> _Given exercise_:
Duplicate the lines beginning with the line containing "The height and width of the screenshot is (430, 572)." and continuing through the line containing "(x=800, y=145)", including both of those lines.

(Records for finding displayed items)
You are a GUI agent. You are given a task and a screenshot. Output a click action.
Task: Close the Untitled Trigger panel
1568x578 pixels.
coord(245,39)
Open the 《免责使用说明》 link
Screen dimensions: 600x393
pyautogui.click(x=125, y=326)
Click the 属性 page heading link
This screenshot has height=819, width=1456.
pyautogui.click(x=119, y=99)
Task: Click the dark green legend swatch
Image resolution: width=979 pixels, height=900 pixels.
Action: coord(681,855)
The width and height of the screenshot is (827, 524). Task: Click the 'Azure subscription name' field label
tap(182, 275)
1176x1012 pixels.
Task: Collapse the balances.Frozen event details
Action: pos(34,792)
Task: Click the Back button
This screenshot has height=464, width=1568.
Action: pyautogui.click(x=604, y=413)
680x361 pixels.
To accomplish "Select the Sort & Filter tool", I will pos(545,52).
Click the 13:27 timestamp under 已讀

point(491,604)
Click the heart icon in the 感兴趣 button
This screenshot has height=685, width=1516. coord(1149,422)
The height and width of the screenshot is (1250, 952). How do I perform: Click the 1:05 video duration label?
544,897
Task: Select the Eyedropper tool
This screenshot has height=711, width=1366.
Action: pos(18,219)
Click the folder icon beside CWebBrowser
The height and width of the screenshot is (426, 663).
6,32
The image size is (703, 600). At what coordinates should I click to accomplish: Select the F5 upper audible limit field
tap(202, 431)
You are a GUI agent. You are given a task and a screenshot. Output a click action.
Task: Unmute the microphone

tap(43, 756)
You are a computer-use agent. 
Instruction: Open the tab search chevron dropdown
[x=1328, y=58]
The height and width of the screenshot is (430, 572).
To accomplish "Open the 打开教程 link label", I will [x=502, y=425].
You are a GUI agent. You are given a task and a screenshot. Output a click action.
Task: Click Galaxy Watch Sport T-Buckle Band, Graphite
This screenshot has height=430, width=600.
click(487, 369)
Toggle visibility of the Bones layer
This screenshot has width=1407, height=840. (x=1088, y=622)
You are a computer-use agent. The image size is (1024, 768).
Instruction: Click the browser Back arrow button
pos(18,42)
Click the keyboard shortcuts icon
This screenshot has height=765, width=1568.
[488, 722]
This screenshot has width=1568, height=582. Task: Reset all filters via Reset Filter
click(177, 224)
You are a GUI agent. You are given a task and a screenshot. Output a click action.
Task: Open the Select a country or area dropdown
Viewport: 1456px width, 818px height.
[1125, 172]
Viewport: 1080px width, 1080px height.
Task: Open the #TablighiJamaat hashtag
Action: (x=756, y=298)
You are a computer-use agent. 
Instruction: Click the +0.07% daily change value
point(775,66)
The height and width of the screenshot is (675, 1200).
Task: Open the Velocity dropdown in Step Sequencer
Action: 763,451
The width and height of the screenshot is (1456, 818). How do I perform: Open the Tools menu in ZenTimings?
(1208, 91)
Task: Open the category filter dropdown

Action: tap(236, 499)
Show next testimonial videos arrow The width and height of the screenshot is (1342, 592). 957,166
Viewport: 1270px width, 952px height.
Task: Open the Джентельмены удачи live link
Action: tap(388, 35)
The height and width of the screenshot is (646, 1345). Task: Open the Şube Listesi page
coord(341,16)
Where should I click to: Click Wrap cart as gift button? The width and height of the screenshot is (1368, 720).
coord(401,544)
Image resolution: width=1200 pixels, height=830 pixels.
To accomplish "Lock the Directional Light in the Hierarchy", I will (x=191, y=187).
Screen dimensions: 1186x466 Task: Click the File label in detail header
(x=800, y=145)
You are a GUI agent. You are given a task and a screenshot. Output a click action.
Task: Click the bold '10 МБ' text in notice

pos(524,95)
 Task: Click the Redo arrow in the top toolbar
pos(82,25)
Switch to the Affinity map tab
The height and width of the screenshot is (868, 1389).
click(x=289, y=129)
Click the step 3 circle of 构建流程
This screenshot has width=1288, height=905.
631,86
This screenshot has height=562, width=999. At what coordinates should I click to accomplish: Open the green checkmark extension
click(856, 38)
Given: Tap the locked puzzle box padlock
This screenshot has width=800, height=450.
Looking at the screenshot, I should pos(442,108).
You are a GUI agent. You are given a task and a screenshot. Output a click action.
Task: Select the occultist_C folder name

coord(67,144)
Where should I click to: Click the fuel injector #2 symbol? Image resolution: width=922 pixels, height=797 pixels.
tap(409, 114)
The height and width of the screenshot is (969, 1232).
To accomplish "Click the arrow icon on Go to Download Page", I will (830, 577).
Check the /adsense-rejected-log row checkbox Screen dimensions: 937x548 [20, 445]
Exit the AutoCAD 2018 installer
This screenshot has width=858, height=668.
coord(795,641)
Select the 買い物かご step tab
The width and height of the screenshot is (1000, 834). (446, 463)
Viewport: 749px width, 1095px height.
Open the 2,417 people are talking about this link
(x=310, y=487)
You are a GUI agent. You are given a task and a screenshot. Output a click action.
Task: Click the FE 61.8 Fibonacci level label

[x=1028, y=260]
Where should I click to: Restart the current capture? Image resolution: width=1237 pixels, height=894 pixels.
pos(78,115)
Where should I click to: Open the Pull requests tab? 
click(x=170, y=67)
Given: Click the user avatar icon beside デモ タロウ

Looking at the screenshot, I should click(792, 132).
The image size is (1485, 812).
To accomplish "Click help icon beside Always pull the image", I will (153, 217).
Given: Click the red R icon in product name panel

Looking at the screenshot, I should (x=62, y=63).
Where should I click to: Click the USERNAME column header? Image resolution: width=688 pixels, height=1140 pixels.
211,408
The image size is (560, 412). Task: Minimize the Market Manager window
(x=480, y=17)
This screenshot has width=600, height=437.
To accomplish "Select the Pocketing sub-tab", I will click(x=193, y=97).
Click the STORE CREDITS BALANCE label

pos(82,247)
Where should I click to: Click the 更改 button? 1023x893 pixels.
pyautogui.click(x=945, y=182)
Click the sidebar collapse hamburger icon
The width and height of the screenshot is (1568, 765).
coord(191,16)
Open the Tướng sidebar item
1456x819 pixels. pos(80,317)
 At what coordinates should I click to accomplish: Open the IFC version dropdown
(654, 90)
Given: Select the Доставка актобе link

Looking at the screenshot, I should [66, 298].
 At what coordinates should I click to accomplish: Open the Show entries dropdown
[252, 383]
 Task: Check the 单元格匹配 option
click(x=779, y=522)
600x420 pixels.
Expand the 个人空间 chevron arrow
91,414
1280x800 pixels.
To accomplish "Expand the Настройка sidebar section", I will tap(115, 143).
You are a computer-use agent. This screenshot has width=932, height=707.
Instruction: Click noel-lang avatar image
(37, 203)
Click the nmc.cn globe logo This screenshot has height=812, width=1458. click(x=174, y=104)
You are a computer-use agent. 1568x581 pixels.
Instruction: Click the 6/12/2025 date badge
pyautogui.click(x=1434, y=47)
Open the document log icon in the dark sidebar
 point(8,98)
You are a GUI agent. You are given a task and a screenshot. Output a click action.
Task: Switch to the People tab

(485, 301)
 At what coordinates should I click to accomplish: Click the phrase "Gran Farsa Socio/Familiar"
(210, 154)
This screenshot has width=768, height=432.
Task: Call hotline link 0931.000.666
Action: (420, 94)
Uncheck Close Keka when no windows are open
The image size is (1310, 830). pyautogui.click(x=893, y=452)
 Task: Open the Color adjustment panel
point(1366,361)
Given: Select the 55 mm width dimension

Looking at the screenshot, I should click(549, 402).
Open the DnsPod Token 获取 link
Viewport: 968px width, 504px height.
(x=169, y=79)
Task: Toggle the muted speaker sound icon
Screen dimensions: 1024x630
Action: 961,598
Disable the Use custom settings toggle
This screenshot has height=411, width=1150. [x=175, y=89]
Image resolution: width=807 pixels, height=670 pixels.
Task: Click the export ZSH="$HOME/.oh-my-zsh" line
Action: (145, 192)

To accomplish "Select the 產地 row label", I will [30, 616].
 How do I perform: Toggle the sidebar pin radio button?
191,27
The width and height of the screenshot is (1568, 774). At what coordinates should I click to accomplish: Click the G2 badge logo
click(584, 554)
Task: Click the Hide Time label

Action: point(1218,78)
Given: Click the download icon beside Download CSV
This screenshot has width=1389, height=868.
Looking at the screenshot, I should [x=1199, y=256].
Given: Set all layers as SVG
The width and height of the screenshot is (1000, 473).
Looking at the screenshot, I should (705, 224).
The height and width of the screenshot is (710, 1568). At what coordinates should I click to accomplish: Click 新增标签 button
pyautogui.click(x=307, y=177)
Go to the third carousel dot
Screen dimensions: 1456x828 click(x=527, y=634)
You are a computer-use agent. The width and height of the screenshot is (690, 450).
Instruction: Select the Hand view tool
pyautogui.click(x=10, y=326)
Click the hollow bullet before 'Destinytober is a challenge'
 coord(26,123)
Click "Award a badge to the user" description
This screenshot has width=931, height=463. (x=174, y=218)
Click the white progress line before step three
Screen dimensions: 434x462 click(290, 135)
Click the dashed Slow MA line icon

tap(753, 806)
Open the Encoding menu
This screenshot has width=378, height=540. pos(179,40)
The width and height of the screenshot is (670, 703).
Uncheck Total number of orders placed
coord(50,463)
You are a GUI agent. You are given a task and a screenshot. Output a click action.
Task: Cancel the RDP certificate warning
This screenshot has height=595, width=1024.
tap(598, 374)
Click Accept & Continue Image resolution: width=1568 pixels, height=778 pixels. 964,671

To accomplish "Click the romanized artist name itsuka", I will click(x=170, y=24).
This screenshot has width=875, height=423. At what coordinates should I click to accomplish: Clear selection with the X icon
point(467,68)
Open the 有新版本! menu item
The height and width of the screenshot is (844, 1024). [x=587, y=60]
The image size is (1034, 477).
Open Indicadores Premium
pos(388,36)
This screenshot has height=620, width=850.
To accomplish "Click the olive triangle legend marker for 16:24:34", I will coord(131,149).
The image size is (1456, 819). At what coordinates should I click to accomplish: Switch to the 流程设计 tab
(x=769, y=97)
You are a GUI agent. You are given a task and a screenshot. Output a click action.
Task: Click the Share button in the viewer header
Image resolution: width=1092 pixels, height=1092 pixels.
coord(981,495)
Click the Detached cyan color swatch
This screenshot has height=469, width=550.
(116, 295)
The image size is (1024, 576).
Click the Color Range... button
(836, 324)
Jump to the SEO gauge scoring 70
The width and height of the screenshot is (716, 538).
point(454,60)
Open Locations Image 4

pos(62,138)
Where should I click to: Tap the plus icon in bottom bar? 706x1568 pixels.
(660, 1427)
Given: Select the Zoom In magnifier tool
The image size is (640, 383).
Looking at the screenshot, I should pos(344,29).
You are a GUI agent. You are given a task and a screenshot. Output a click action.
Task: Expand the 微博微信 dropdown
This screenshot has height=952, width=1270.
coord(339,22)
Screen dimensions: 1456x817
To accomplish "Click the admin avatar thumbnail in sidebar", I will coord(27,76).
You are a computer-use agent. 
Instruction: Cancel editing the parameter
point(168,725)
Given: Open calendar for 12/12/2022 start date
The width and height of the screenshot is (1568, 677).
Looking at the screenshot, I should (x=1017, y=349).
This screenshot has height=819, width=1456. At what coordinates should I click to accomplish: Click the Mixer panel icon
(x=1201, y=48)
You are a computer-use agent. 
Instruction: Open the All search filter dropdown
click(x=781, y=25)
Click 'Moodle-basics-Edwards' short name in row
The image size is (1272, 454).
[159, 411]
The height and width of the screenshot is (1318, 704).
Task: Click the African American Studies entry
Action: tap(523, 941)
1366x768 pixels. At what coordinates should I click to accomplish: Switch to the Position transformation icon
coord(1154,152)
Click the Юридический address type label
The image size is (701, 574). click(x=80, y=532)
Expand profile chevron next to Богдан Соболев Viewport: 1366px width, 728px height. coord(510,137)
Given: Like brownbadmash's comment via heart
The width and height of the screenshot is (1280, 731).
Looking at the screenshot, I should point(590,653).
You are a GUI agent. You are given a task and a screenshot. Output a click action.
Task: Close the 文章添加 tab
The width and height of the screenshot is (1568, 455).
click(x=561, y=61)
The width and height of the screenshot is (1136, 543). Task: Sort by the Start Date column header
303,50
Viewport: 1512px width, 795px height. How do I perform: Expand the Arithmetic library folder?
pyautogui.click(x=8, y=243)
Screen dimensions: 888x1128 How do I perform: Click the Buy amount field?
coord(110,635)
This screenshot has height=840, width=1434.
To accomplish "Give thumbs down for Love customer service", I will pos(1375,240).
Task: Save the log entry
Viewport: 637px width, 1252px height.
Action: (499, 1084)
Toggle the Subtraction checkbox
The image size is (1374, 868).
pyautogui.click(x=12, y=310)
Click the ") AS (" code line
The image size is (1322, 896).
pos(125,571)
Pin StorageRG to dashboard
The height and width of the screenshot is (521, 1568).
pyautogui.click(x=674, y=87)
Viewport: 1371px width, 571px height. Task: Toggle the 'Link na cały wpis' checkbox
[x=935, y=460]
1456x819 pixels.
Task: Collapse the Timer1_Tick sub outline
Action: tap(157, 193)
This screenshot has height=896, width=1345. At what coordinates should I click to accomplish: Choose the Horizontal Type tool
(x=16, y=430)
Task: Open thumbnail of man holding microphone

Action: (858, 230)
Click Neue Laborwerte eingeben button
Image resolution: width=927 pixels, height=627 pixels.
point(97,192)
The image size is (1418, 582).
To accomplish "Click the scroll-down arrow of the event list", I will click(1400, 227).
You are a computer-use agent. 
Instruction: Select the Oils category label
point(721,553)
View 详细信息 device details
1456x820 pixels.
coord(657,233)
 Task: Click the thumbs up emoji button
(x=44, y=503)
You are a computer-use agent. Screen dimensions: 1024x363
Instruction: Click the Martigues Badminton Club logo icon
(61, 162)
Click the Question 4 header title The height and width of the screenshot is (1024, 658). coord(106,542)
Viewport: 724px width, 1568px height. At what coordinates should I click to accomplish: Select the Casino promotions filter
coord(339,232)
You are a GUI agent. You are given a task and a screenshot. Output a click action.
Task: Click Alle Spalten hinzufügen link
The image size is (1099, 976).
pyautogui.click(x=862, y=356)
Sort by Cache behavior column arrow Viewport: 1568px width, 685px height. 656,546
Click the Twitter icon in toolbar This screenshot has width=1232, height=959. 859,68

> _Result_:
The height and width of the screenshot is (430, 572).
To accomplish "Open the 打开教程 link label", I will [x=502, y=425].
You are a GUI agent. You are given a task and a screenshot. Output a click action.
Task: Click Galaxy Watch Sport T-Buckle Band, Graphite
This screenshot has height=430, width=600.
click(487, 369)
Toggle visibility of the Bones layer
This screenshot has width=1407, height=840. (x=1088, y=622)
You are a computer-use agent. The image size is (1024, 768).
Instruction: Click the browser Back arrow button
pos(18,42)
Click the keyboard shortcuts icon
This screenshot has height=765, width=1568.
[488, 722]
This screenshot has width=1568, height=582. Task: Reset all filters via Reset Filter
click(177, 224)
You are a GUI agent. You are given a task and a screenshot. Output a click action.
Task: Open the Select a country or area dropdown
Viewport: 1456px width, 818px height.
[1125, 172]
Viewport: 1080px width, 1080px height.
Task: Open the #TablighiJamaat hashtag
Action: (x=756, y=298)
You are a computer-use agent. 
Instruction: Click the +0.07% daily change value
point(775,66)
The height and width of the screenshot is (675, 1200).
Task: Open the Velocity dropdown in Step Sequencer
Action: 763,451
The width and height of the screenshot is (1456, 818). How do I perform: Open the Tools menu in ZenTimings?
(1208, 91)
Task: Open the category filter dropdown

Action: tap(236, 499)
Show next testimonial videos arrow The width and height of the screenshot is (1342, 592). 957,166
Viewport: 1270px width, 952px height.
Task: Open the Джентельмены удачи live link
Action: tap(388, 35)
The height and width of the screenshot is (646, 1345). Task: Open the Şube Listesi page
coord(341,16)
Where should I click to: Click Wrap cart as gift button? The width and height of the screenshot is (1368, 720).
coord(401,544)
Image resolution: width=1200 pixels, height=830 pixels.
To accomplish "Lock the Directional Light in the Hierarchy", I will (x=191, y=187).
Screen dimensions: 1186x466 Task: Click the File label in detail header
(x=800, y=145)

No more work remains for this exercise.